La UIA respalda la estabilidad fiscal, pero alerta sobre riesgos para la producción

La UIA respalda la dirección fiscal del Gobierno, pero advierte que sin medidas que impulsen la producción, la inversión y la competitividad, la economía puede enfrentar un crecimiento limitado y desigual. El mensaje es claro: equilibrar cuentas no basta; la industria necesita un plan concreto que combine estabilidad con dinamismo productivo.

Ph: Martín Rapallini/Archivo

Tras la presentación del Presupuesto 2026 por parte del presidente Javier Milei, la Unión Industrial Argentina (UIA) expresó un respaldo condicionado al enfoque de estabilidad fiscal y equilibrio macroeconómico.

Martín Rapallini, titular de la entidad, valoró positivamente la reducción de la inflación y el compromiso con una baja gradual de impuestos, considerándolos pasos necesarios para recuperar confianza y previsibilidad en la economía.
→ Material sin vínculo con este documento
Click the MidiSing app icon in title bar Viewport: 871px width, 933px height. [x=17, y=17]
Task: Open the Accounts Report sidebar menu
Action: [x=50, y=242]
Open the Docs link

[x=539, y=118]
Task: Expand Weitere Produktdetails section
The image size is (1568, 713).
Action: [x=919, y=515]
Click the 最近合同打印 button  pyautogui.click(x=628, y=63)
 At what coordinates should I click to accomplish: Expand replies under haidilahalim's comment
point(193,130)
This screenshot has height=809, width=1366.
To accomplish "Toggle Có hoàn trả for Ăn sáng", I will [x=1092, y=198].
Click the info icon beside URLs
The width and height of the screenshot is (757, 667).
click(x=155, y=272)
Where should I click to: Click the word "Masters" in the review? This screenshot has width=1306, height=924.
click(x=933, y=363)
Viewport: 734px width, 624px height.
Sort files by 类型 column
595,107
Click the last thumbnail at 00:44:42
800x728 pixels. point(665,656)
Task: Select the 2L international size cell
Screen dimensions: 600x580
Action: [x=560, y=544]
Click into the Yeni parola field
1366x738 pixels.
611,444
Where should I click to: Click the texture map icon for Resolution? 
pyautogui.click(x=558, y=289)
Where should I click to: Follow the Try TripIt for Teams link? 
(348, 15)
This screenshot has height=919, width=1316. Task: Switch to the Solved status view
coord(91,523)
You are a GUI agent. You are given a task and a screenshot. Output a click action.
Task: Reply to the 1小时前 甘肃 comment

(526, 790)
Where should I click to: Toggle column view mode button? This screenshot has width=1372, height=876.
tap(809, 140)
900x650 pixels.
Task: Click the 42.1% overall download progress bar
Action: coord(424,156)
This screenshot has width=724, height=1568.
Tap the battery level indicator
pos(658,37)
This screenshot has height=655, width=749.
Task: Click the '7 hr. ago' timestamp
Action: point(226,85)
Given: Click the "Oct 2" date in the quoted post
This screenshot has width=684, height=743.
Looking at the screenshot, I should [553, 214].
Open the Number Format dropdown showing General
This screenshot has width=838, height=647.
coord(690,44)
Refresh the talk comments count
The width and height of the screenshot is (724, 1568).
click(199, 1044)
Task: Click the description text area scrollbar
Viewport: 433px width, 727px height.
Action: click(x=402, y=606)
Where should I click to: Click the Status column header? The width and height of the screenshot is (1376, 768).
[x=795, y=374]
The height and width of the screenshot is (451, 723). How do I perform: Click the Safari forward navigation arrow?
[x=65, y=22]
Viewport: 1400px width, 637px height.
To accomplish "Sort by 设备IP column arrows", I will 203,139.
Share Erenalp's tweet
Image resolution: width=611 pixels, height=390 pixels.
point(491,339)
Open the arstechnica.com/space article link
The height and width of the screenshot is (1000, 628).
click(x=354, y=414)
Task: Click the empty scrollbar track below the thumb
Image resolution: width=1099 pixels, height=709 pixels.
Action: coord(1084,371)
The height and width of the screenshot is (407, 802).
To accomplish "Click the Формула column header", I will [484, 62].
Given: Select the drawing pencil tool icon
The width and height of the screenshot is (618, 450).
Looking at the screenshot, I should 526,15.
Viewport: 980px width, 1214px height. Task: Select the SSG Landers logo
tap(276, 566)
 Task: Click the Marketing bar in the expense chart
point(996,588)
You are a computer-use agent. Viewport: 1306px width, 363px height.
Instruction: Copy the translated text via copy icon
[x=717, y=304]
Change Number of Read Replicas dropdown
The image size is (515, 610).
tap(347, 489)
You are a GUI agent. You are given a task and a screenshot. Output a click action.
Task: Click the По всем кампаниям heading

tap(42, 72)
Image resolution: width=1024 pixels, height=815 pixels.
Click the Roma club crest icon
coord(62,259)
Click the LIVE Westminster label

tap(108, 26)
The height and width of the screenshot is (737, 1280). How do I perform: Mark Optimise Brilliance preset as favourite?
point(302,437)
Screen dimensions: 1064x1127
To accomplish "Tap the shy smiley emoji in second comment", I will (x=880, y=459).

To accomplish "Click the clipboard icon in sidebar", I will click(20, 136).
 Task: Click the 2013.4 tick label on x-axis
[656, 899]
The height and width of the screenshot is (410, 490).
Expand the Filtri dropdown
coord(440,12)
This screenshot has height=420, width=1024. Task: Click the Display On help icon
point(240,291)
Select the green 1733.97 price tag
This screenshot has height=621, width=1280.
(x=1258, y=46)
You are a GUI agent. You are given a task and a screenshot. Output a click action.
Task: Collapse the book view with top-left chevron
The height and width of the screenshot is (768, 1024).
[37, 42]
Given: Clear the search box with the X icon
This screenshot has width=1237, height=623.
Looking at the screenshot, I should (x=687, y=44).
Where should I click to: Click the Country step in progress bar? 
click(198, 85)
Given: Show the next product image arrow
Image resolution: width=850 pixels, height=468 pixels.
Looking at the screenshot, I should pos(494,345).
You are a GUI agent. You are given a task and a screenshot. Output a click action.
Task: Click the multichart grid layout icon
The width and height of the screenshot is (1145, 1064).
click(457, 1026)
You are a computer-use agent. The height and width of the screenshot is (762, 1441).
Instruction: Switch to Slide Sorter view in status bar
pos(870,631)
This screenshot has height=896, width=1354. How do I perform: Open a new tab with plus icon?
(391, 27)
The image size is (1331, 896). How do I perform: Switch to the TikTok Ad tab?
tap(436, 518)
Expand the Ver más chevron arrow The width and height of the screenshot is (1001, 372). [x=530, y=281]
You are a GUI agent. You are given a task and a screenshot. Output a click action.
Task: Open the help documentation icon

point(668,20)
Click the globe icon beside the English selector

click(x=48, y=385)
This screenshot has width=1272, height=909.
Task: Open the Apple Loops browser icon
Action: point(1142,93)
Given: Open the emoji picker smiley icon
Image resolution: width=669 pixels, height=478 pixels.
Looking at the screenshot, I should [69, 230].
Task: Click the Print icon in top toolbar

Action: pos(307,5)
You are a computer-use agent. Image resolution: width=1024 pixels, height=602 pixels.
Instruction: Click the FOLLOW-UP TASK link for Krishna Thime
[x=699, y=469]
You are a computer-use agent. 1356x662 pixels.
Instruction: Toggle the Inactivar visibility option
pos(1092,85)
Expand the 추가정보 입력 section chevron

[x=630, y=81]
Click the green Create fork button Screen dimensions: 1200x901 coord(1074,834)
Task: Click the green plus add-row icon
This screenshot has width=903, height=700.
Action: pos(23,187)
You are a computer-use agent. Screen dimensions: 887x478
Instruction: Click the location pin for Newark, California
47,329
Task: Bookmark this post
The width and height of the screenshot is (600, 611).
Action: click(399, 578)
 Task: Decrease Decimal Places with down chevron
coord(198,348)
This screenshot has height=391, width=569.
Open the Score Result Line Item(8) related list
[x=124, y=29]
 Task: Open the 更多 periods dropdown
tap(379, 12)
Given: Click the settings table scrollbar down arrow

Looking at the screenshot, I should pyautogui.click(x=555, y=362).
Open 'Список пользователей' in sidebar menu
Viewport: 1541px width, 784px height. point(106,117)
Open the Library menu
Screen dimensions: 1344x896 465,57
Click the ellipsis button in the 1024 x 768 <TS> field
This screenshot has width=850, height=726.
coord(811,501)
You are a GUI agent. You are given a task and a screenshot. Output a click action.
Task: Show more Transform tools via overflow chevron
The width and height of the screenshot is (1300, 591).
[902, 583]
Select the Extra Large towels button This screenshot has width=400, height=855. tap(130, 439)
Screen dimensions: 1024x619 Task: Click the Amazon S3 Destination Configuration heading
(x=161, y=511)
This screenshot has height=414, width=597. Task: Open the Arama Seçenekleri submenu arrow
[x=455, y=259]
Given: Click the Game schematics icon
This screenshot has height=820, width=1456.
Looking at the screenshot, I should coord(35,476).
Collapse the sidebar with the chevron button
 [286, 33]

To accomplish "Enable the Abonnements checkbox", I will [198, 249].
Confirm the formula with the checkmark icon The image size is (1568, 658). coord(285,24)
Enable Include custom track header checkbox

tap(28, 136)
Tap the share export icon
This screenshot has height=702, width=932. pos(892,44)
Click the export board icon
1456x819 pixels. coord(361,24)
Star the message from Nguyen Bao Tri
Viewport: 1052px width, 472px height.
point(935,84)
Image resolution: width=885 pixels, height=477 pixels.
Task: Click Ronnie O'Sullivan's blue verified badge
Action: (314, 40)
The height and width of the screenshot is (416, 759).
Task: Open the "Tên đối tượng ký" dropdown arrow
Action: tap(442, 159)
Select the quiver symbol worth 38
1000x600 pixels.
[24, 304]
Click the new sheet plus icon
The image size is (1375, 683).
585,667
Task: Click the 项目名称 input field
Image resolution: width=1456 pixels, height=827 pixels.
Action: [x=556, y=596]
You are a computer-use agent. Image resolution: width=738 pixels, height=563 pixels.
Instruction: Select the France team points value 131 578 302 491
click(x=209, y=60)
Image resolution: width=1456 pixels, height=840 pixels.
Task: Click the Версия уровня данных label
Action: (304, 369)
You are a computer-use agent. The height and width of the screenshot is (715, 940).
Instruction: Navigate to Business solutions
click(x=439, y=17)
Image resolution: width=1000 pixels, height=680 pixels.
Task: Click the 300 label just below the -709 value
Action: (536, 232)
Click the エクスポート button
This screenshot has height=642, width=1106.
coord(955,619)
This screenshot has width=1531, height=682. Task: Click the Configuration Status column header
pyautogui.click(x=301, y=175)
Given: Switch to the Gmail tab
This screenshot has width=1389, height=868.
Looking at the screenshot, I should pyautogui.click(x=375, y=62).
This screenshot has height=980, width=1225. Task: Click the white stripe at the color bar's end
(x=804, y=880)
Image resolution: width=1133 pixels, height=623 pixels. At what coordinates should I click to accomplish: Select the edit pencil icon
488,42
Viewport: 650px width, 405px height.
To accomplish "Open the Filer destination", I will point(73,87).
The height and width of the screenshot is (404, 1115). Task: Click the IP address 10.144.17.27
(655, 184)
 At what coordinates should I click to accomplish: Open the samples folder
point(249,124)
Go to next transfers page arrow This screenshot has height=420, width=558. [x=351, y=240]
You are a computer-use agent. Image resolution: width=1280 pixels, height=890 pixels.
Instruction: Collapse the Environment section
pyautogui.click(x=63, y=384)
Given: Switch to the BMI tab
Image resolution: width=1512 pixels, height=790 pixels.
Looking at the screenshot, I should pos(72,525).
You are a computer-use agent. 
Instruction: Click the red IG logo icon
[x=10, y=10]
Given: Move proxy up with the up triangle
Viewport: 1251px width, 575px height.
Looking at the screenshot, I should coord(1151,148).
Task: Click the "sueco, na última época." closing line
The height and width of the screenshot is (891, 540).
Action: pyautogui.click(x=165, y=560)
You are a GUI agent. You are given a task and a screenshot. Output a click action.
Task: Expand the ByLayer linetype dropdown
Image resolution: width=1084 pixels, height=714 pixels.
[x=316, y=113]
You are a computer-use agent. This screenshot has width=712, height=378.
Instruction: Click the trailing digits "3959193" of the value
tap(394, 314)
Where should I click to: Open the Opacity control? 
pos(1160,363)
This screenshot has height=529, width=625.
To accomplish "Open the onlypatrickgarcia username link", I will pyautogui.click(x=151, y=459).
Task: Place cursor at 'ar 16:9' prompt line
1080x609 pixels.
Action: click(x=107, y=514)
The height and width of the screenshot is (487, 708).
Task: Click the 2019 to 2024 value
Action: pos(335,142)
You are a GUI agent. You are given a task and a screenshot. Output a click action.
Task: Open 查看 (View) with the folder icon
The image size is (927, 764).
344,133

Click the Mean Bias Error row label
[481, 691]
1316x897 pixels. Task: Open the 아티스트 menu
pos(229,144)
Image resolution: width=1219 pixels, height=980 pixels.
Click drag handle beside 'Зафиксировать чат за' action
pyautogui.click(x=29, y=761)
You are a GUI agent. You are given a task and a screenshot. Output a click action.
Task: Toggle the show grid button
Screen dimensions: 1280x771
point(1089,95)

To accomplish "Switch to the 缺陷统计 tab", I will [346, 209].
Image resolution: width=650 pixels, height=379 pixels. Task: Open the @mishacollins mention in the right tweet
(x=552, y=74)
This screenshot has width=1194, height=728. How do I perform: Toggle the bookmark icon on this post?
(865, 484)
Sin embargo, la valoración de la UIA viene acompañada de una advertencia clara: la estabilidad macro no asegura por sí sola el crecimiento del sector productivo. Rapallini destacó tres áreas críticas que, a su juicio, requieren atención urgente: competitividad sistémica, igualdad de condiciones y realidades microeconómicas de las empresas.

En cuanto a la competitividad, la UIA remarcó que el “costo argentino” sigue siendo un obstáculo para la inversión y la expansión industrial. Modernización laboral, menor presión tributaria, infraestructura adecuada y acceso a financiamiento productivo son puntos que, según Rapallini, deberían acompañar la disciplina fiscal para evitar que la industria se estanque mientras se ajustan las cuentas públicas.

Sobre igualdad de condiciones, la entidad advirtió sobre los riesgos de una apertura económica acelerada sin reformas internas profundas. En un contexto de competencia global, muchas empresas locales podrían quedar rezagadas frente a compañías extranjeras con costos más bajos y mejor acceso a mercados. La UIA subraya que nivelar la cancha es clave para sostener empleo y generar nuevas inversiones.

Por último, Rapallini insistió en la necesidad de considerar la realidad microeconómica de las empresas: tensiones de corto plazo, acceso al crédito, niveles de demanda y evolución de la tasa de interés afectan directamente la capacidad productiva y la rentabilidad. La estabilidad macroeconómica, si no se traduce en políticas concretas de estímulo a la producción, corre el riesgo de convertirse en una cifra abstracta que no mejora la vida cotidiana de las empresas ni de los trabajadores.